Making a decision about how to configure something requires understanding the domain, the thing you’re configuring. So if you want to set up an Nginx configuration using Chef, you need to know what Nginx configuration you’d want without Chef. Chef is just there to glue things together (idempotently [“EYE-dem-POH-ten-lee”]–we’ll get to that).

Configuration as code

Configuration-as-code tooling like Chef and Ansible uses your configuration-code as a blueprint and checks to make sure the reality of your server’s configuration matches the blueprint you wrote in your code.

Let me describe some of the problems we’re trying to solve with configuration-as-code.

In the “old days” of sysadmins hand-configuring servers, well, that’s very tedious and error-prone work. This kind of work is called toil, a term that was popularized by the foundational Google SRE book.

So to reduce toil, our sysadmins wrote some scripts to configure similar servers following the same steps. Unfortunately, sometimes an operation would fail in the middle, and our sysadmins learned that certain operations aren’t safe to run multiple times–e.g. creating a new file.

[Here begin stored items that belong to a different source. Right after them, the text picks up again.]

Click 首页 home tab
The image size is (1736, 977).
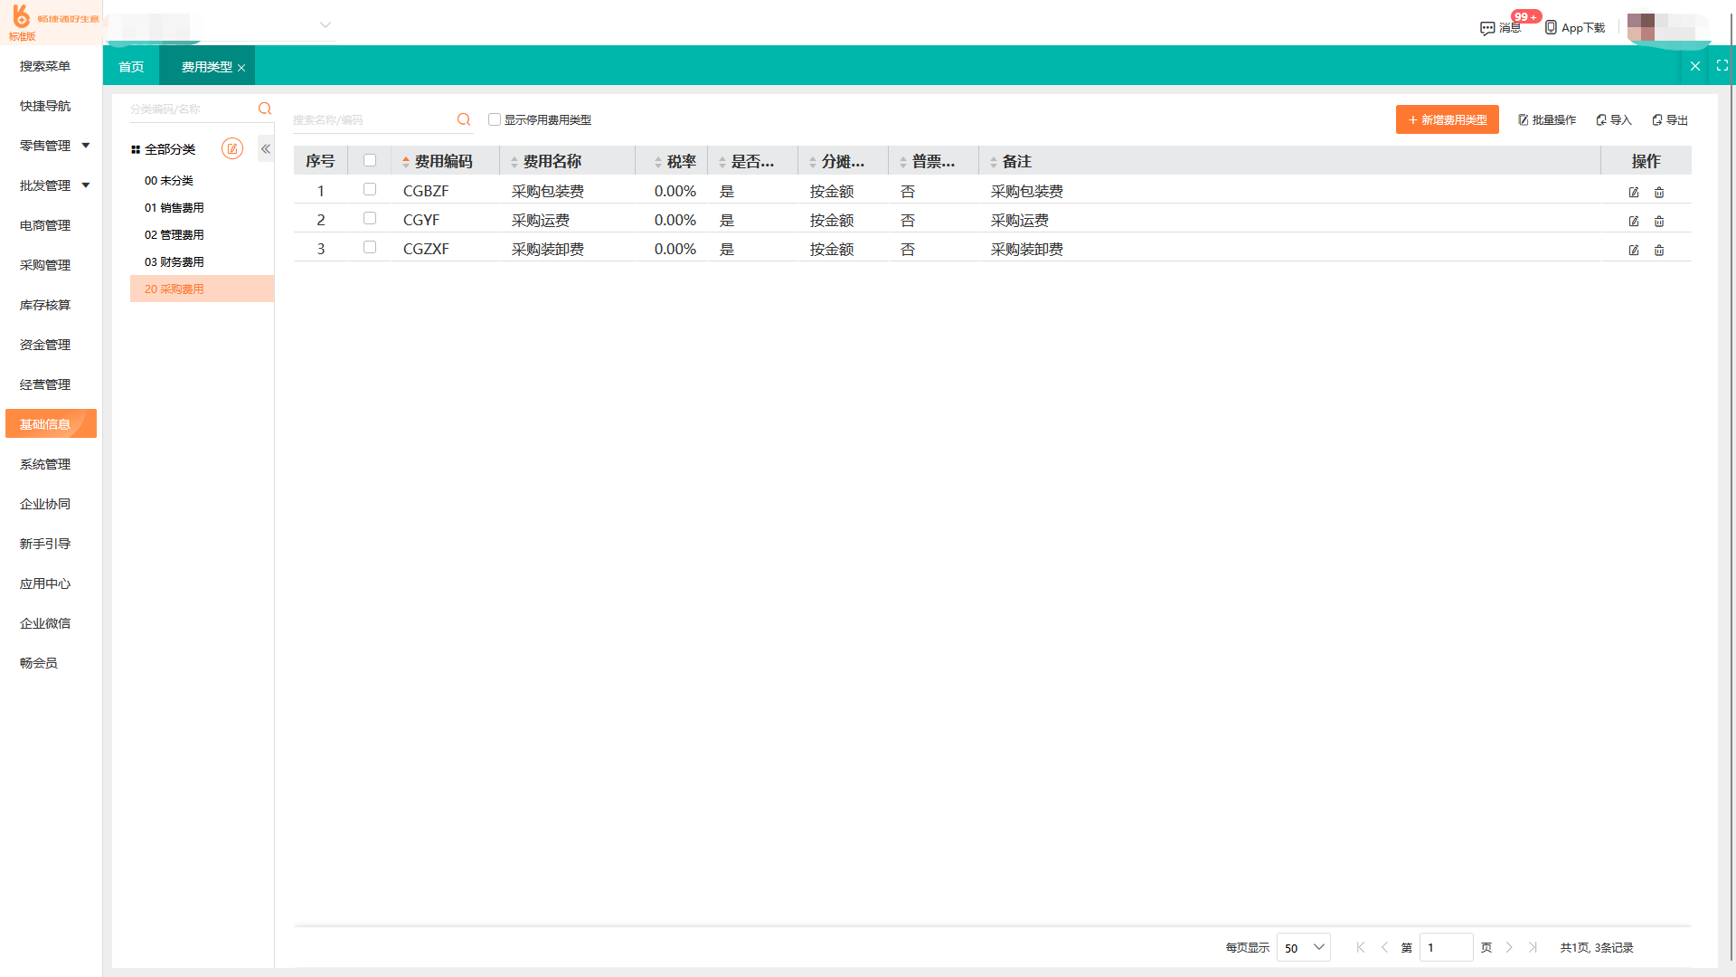pos(131,67)
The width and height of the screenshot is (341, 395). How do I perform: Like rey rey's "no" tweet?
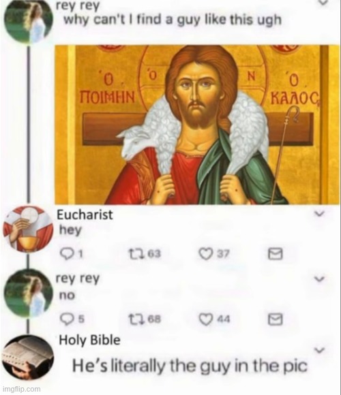coord(205,319)
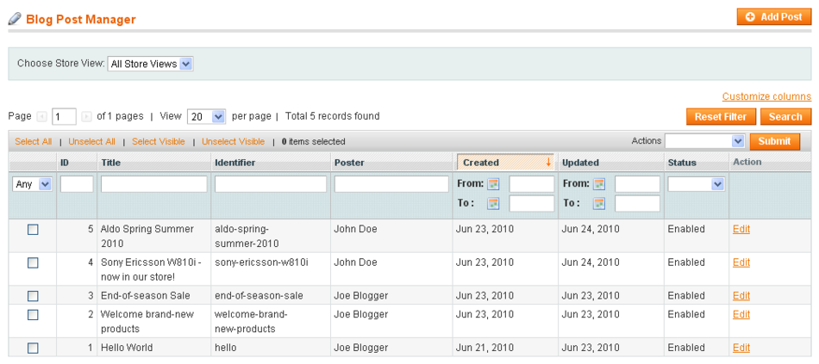
Task: Open the Customize columns link
Action: (766, 96)
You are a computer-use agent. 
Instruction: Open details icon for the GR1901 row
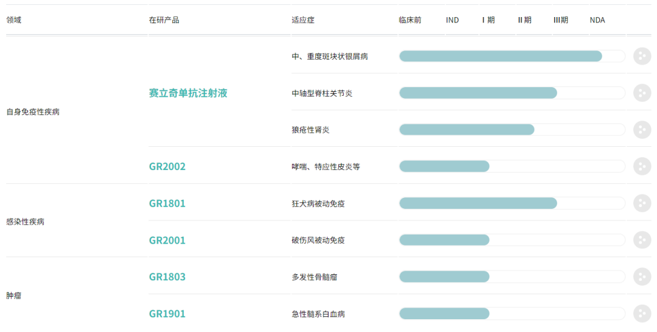point(642,314)
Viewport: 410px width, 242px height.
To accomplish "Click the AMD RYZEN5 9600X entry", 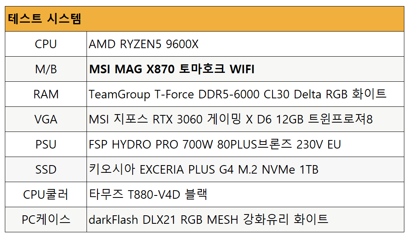I will tap(144, 44).
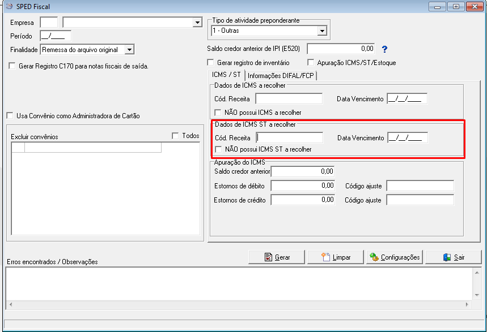Viewport: 487px width, 332px height.
Task: Open the Finalidade dropdown
Action: 129,50
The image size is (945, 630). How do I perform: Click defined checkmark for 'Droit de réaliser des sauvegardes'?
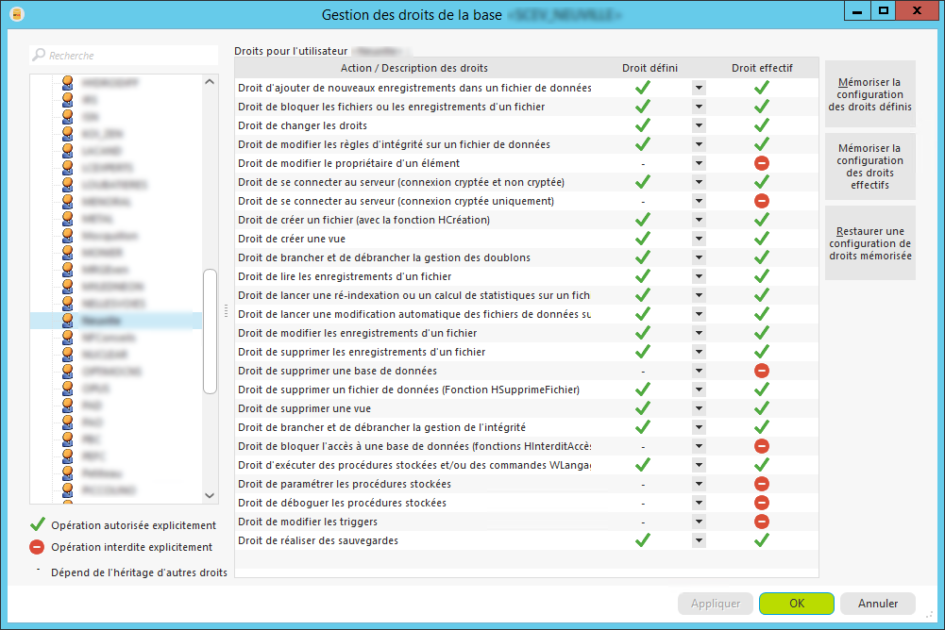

So our sysadmins did a bunch of work to wrap those operations in conditionals, for example:

create config_file unless config_file.exist?

Now they could safely run the same script a whole bunch of times, which is especially important in case an operation fails midway through the script. As a bonus, they can run the scripts proactively to revert config drift from manual changes.

The term for this–being able to run the same thing twice safely–is called idempotency (“EYE-dem-POH-ten-see”). This is not an easy thing to do, and I’m grateful to the smart people at Chef and Hashicorp who’ve done amazing work to handle the idempotent logic for us so that we can focus on solving core business problems.

In practice, many teams will set a cron to run their configuration code e.g. every hour or every 30 minutes to make sure the reality on the server matches what’s in the code. And because it’s code, teams can keep their configuration under version control, which opens the door for commit history, peer review, build tooling, and other modern software safety practices.